• WHAT THE TASK ASKS: Scan the material below for lines with the word "circle" and reply with how many there are, nothing else.

────

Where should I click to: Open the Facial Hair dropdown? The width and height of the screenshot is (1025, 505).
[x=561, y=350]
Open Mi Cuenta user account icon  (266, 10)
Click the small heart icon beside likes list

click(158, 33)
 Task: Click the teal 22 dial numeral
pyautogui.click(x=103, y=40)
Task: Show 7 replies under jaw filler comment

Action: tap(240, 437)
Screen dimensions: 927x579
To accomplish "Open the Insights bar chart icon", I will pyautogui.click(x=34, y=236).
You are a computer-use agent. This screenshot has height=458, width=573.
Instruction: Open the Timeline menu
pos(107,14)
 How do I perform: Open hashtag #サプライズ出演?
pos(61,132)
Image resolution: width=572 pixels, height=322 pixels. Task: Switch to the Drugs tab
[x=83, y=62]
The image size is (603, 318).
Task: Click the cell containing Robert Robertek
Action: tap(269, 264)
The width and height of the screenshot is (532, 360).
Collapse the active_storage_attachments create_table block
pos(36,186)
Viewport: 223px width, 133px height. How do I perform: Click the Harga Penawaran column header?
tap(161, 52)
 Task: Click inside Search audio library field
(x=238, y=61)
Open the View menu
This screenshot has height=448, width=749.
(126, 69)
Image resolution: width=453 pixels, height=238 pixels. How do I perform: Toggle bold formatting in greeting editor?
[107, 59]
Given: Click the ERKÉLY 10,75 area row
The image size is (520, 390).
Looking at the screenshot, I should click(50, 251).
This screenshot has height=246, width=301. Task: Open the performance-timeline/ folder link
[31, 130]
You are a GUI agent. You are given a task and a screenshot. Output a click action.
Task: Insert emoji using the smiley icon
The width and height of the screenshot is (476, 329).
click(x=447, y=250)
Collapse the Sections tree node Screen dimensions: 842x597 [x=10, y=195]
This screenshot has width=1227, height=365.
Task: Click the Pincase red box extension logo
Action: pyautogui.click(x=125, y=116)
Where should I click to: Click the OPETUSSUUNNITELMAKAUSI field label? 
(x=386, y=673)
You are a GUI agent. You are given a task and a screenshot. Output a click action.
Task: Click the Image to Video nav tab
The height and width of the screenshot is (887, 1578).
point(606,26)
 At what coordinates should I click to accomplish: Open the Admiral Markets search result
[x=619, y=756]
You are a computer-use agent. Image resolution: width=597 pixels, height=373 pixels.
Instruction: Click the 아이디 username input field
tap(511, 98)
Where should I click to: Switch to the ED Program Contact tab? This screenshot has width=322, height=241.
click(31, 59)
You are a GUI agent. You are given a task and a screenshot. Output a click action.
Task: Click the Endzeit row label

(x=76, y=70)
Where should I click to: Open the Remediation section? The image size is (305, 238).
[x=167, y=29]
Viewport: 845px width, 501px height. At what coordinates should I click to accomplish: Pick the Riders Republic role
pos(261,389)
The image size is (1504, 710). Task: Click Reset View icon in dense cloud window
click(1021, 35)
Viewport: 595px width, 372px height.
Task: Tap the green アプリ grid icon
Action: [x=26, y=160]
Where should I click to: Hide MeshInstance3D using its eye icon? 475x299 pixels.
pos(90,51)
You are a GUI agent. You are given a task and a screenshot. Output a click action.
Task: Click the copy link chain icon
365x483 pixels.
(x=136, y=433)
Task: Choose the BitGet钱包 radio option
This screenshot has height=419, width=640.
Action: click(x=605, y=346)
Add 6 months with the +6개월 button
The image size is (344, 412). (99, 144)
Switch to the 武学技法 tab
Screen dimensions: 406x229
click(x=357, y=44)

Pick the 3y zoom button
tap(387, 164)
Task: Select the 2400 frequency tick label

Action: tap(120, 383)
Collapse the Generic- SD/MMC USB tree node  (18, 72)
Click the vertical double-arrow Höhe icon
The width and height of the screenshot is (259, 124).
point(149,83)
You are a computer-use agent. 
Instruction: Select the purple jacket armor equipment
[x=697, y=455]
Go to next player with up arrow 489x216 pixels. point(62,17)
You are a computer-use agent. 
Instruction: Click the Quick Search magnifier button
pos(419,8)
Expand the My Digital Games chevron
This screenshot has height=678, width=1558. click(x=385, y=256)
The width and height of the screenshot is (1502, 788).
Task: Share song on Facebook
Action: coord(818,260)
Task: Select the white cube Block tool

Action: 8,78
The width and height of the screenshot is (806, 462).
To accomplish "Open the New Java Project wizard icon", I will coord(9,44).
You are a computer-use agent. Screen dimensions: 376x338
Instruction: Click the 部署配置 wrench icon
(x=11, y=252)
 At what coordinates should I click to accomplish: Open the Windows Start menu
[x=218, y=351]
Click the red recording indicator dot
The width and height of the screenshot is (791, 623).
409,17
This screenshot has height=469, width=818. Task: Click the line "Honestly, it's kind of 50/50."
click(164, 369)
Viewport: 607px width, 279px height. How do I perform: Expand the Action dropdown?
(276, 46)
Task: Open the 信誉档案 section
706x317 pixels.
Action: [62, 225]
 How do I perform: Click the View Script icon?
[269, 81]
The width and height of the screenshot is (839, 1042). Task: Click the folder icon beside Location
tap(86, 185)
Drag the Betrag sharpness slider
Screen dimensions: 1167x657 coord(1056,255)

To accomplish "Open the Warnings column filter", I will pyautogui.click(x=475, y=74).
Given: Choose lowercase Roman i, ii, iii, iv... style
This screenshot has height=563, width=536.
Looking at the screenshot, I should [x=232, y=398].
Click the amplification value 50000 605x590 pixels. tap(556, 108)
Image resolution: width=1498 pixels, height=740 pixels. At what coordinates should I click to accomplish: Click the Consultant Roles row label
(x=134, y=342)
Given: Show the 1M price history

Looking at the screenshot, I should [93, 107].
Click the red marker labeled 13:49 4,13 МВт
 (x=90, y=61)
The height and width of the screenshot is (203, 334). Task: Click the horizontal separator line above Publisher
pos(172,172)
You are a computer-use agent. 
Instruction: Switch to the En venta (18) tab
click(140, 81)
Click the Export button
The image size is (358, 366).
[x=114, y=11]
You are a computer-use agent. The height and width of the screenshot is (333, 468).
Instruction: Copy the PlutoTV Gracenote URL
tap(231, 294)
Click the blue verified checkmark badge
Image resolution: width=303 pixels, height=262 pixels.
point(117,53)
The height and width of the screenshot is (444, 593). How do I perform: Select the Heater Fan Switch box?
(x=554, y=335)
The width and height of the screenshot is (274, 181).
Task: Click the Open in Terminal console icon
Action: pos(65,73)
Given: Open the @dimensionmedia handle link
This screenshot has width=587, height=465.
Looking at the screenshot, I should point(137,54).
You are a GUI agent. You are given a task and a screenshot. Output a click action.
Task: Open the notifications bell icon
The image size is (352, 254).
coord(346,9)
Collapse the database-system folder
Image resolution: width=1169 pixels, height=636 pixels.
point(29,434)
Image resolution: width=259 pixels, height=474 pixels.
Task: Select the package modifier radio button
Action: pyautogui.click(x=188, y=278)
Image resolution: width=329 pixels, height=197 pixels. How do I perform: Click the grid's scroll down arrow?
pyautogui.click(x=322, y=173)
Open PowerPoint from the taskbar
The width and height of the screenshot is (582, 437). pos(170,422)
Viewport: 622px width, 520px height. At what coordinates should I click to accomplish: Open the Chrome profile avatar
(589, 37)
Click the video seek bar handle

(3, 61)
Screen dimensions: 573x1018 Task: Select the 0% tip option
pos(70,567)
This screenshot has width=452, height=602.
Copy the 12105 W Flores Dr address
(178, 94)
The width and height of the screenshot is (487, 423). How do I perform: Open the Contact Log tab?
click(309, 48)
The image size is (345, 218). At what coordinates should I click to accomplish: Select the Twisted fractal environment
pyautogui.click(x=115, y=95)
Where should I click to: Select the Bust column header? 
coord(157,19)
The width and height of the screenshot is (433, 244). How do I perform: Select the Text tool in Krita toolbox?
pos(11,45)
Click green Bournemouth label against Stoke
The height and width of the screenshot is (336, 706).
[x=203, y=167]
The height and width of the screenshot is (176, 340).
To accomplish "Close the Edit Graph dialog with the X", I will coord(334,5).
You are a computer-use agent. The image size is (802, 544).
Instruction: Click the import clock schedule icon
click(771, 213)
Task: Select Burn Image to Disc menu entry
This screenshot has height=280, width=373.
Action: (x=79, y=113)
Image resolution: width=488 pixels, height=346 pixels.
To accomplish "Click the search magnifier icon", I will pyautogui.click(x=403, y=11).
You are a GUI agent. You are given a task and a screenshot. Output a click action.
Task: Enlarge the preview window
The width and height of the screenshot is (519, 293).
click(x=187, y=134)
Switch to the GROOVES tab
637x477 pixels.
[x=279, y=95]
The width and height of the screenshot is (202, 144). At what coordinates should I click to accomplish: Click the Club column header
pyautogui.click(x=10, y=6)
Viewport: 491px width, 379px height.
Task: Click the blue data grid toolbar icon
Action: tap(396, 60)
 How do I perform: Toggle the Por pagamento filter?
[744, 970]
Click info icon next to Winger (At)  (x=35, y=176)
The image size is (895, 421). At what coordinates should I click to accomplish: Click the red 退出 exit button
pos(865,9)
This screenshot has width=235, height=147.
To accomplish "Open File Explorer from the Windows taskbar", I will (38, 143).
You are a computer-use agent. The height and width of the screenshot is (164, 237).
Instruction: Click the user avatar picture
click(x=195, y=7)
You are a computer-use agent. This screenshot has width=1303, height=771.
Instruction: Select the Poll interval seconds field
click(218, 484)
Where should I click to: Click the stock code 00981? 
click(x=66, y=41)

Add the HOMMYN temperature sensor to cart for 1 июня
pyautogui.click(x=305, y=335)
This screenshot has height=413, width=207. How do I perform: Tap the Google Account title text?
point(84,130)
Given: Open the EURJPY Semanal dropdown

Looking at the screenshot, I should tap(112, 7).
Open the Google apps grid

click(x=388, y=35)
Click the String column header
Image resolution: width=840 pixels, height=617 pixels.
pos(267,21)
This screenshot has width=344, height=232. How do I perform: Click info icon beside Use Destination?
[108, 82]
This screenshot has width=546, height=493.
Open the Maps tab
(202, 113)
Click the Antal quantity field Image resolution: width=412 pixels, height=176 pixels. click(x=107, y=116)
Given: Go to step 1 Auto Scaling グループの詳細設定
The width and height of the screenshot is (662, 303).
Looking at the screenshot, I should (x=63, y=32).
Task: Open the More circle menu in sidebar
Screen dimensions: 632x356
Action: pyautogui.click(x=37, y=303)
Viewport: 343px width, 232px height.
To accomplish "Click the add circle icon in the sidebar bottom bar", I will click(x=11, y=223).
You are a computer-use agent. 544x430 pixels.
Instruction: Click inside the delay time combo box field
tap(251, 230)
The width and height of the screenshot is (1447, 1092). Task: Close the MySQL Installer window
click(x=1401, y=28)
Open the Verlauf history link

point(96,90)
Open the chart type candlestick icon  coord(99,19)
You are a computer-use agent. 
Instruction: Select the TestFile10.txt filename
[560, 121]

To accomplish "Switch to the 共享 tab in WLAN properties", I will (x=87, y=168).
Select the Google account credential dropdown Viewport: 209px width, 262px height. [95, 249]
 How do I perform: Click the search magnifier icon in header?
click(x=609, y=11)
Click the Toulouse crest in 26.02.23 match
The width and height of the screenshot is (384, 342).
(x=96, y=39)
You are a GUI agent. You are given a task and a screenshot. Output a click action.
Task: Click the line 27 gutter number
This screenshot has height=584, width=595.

────

• EXERCISE SOLUTION: 2